Exercise material:
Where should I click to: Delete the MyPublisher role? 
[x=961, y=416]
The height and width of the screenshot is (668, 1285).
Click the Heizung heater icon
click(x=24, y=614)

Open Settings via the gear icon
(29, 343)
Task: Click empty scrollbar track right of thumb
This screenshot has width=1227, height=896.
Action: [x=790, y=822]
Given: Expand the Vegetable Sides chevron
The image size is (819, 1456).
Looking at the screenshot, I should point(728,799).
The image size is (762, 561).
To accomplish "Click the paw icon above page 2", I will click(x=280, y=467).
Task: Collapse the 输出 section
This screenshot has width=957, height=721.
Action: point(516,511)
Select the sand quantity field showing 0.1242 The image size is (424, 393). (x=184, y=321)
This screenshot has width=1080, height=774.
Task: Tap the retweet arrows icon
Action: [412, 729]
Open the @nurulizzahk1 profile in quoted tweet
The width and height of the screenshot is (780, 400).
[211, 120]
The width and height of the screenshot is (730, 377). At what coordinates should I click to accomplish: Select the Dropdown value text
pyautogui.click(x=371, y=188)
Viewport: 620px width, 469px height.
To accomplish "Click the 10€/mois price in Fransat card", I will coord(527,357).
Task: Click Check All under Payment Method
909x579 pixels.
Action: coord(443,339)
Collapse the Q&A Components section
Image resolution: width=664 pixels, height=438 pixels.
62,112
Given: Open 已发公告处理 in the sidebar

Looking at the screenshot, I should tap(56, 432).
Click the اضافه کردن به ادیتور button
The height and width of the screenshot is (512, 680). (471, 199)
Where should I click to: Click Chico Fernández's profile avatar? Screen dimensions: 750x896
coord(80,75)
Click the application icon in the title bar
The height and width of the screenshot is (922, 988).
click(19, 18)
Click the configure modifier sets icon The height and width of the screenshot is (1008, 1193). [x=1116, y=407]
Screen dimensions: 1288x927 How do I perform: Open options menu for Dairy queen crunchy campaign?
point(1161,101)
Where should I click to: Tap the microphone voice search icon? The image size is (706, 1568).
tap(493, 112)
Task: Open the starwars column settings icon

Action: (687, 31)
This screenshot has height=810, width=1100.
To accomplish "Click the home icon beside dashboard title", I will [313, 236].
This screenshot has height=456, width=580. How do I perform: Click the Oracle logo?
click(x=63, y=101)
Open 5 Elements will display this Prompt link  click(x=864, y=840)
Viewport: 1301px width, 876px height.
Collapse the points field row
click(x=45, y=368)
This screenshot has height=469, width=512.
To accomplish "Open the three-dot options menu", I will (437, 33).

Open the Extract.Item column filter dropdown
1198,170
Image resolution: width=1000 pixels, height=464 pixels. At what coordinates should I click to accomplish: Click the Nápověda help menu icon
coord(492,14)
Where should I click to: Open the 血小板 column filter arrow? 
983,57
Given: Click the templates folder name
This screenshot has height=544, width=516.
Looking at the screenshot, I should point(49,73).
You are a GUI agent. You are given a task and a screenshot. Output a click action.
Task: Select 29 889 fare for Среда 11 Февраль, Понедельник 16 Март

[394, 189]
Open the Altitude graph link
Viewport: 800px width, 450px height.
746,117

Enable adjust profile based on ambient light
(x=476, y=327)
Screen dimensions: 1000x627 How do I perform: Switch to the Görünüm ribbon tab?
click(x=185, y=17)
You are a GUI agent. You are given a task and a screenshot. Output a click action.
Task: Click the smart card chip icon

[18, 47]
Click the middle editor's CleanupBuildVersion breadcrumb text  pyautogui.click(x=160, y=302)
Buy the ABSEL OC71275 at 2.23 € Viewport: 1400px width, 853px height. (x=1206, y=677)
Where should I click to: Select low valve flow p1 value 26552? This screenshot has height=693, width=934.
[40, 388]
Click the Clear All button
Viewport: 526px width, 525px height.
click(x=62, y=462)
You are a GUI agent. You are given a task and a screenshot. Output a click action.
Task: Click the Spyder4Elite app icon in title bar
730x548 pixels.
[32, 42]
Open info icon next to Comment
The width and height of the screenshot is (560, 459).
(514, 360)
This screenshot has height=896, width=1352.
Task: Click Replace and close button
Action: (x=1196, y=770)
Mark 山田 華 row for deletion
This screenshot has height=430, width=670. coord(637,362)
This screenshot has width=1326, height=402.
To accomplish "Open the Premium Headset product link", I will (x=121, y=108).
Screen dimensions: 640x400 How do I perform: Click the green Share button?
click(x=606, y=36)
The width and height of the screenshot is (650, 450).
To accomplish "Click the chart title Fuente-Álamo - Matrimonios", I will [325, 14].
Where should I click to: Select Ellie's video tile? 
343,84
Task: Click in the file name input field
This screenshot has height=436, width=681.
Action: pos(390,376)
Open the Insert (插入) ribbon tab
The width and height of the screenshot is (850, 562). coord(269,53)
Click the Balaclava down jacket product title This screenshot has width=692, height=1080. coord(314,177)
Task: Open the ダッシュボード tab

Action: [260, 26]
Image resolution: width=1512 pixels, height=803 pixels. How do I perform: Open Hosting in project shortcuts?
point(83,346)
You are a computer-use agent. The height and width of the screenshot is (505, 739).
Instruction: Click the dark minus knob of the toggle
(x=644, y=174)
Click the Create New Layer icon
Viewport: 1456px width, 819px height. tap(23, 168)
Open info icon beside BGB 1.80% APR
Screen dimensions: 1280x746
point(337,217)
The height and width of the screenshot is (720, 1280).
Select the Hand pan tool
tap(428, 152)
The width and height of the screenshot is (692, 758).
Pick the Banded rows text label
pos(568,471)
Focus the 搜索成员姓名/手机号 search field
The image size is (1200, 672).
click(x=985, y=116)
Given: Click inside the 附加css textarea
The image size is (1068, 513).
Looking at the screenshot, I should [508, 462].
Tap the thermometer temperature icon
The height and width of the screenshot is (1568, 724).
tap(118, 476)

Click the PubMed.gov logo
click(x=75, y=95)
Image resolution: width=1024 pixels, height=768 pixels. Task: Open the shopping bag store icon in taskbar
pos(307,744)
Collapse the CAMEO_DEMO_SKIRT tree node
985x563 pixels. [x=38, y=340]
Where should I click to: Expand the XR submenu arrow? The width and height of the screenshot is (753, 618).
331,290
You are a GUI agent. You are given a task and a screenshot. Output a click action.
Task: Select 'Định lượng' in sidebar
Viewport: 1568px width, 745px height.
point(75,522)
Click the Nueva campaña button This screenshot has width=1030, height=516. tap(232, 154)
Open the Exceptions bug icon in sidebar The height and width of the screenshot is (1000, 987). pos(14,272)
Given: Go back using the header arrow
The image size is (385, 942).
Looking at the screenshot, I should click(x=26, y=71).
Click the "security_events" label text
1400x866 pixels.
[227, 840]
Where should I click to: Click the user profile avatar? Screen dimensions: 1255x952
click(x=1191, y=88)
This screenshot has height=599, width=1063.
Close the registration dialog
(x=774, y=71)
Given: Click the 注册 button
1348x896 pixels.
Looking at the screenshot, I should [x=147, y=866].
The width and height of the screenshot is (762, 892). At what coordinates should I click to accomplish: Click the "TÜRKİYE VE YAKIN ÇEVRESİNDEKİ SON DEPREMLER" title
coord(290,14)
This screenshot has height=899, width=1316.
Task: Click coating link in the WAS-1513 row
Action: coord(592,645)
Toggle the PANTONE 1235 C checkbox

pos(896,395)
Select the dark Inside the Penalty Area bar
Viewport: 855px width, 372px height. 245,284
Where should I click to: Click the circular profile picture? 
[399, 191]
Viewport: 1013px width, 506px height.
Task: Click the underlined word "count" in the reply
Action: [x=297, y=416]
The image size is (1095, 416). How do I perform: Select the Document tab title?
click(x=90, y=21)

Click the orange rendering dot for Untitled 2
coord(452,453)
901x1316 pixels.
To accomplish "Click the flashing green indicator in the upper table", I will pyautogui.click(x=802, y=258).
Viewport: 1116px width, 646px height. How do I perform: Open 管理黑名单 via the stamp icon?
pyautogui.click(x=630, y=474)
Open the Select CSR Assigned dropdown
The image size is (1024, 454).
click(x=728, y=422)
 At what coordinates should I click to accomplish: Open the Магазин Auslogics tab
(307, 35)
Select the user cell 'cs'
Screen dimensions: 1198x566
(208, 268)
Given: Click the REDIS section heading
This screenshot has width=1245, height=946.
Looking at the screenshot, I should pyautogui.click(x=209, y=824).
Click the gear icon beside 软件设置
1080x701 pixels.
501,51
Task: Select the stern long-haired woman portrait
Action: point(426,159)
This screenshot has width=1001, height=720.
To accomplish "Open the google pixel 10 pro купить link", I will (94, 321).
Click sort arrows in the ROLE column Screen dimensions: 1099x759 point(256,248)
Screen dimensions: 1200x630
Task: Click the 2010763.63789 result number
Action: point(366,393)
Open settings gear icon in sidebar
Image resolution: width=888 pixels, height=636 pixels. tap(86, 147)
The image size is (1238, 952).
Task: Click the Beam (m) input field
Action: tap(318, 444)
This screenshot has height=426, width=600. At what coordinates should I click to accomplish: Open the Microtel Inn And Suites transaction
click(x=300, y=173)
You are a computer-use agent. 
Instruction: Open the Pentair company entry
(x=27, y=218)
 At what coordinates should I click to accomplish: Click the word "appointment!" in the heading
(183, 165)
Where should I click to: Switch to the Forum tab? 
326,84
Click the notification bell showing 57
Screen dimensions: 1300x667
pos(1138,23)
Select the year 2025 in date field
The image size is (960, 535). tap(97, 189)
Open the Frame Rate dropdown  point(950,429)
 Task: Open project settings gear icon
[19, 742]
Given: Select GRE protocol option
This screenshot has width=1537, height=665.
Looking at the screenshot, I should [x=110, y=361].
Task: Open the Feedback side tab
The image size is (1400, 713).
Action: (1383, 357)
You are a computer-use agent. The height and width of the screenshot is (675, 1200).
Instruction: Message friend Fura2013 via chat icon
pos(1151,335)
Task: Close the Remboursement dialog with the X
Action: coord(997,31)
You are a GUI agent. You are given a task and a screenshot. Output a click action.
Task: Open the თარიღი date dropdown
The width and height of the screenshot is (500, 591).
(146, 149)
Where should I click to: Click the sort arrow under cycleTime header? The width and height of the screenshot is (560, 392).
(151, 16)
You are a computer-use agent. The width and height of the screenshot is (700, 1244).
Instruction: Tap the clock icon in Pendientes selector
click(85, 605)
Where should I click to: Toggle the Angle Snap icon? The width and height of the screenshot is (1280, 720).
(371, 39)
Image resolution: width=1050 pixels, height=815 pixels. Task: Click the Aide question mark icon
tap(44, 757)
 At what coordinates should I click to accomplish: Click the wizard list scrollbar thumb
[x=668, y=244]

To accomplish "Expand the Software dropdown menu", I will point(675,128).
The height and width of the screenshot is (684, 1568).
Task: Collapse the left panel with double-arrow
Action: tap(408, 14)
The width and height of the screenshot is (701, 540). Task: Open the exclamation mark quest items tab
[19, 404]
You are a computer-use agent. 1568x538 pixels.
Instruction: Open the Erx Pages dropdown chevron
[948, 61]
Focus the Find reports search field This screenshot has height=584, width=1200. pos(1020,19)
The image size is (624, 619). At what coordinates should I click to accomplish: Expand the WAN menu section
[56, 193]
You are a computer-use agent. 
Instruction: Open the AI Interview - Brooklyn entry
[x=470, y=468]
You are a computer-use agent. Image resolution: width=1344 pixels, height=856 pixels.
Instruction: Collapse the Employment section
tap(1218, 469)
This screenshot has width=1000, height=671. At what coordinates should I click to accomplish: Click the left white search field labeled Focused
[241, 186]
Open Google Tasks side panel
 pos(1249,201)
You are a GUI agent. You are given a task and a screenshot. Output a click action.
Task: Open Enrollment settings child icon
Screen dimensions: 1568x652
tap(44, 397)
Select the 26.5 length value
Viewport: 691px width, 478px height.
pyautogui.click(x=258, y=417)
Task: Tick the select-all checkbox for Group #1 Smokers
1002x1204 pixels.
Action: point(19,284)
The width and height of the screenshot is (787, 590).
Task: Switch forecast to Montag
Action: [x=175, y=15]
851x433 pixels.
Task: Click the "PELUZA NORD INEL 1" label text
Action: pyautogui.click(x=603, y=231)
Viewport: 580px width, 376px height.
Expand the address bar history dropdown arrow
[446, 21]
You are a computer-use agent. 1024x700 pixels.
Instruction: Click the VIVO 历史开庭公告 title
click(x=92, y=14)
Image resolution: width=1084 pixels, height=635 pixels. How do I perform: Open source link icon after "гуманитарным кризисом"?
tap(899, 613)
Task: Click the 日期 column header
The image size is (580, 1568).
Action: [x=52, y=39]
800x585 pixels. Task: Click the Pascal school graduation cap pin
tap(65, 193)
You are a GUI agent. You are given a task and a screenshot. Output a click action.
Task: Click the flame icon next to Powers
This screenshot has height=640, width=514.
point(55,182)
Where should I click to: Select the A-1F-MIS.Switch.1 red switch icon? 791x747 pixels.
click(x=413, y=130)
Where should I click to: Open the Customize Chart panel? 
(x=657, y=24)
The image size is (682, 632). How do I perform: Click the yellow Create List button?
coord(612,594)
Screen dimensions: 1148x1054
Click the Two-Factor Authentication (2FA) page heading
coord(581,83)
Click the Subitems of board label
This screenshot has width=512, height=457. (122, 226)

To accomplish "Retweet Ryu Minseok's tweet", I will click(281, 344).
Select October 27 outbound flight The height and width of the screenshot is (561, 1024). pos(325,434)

What is needed: Give the lines of the material above again, exactly, from its first line through the line that contains "Task: Click empty" and no further.

Task answer:
Where should I click to: Delete the MyPublisher role? 
[x=961, y=416]
The height and width of the screenshot is (668, 1285).
Click the Heizung heater icon
click(x=24, y=614)

Open Settings via the gear icon
(29, 343)
Task: Click empty scrollbar track right of thumb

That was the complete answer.